Spray and pray is dead. Every inbox is full. The only way through is to get genuinely specific about who you reach out to and with what message, and that starts with getting the data layer right before anything else.
3. The best answer right now? Forward Deployed Engineers
There was one consistent answer to how do you actually make agents work in production: someone who sits at the intersection of technical depth and customer context.
Forward Deployed Engineers, FDEs, came up again and again as the practical bridge between the promise of agentic AI and the reality of running it inside a live GTM motion. Not engineers who throw work over the wall. Not consultants who arrive with a framework. People who hold the technical architecture and the commercial reality at once.

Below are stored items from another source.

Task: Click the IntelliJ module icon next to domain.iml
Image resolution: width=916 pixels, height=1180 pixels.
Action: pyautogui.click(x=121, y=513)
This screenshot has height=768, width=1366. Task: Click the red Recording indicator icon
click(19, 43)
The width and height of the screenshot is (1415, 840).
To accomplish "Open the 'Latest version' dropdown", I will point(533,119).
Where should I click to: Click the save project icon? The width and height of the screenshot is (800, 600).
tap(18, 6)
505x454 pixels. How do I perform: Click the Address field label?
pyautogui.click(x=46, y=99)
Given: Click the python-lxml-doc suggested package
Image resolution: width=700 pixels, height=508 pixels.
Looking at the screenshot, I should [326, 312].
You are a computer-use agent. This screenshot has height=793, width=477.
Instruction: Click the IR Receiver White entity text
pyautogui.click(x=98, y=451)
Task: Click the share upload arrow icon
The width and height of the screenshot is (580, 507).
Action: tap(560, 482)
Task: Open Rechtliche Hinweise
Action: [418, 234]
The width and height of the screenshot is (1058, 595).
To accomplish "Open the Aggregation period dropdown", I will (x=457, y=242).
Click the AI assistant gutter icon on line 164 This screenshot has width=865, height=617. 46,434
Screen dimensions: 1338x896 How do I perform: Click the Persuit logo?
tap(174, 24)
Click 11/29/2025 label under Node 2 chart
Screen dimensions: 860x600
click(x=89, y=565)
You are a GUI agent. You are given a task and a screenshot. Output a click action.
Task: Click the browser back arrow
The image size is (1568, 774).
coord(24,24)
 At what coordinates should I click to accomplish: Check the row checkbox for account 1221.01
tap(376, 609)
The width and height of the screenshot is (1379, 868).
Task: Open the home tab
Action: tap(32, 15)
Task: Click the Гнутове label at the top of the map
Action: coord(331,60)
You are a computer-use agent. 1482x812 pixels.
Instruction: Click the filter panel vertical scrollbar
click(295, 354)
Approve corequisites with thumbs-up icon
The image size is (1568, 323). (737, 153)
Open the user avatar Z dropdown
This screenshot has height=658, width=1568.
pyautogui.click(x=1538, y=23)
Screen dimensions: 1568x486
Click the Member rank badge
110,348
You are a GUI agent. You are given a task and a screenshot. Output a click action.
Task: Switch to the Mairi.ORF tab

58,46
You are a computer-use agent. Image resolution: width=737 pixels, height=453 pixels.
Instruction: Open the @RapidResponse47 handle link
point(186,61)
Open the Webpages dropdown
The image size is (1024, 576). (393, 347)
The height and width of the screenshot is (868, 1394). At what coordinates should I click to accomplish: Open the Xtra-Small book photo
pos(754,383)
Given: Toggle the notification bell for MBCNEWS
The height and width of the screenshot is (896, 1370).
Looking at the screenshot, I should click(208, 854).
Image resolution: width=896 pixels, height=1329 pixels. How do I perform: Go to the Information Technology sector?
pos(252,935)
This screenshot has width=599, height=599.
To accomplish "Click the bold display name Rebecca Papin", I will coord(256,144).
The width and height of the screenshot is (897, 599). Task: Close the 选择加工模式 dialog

We work with FDEs at Airspeed, and our customers are seeing the value too. When you are trying to close the gap between what an agent can theoretically do and what it reliably does for a specific team with specific workflows, that human judgment is the difference.
What we took into Wednesday
These conversations did not stop at the conference floor. On Wednesday we co-hosted the Gradient Descending roundtable with Samuel Colvin, co-founder and CEO of Pydantic, to go deeper on agent engineering, specifically forward deployed engineering and how you actually build reliable, production-grade agents teams can benefit from right away.
The thread running through all of it: the companies pulling ahead are not the ones with the most agents. They are the ones who have been most honest about what agents need to work. Clean data, clear guardrails, and people who build at the intersection of technical and commercial.
A note on what to actually look for
If you are evaluating GTM solutions right now, a few things worth pressure-testing before you sign:
Do not just ask whether they offer agents. Ask whether they are truly AI-native, or just wrapping old workflows in new language. In production, the distinction is everything.
Dig into the data layer. Output is only as good as the data going in. Ask which first-party and third-party sources they draw from, and how they combine them.
Check what they add on top of your existing tools. Watch for platforms that promise a lot, then leave you exporting data into yet another AI tool to get something useful. That is two steps for something that should take one, or happen automatically.
Intelligent agents paired with human relationship-building is the answer. Agents alone are not.
It was a great few days. The honest conversations, the ones about what is actually hard rather than what is theoretically possible, were the most useful ones we had. We are looking forward to continuing them.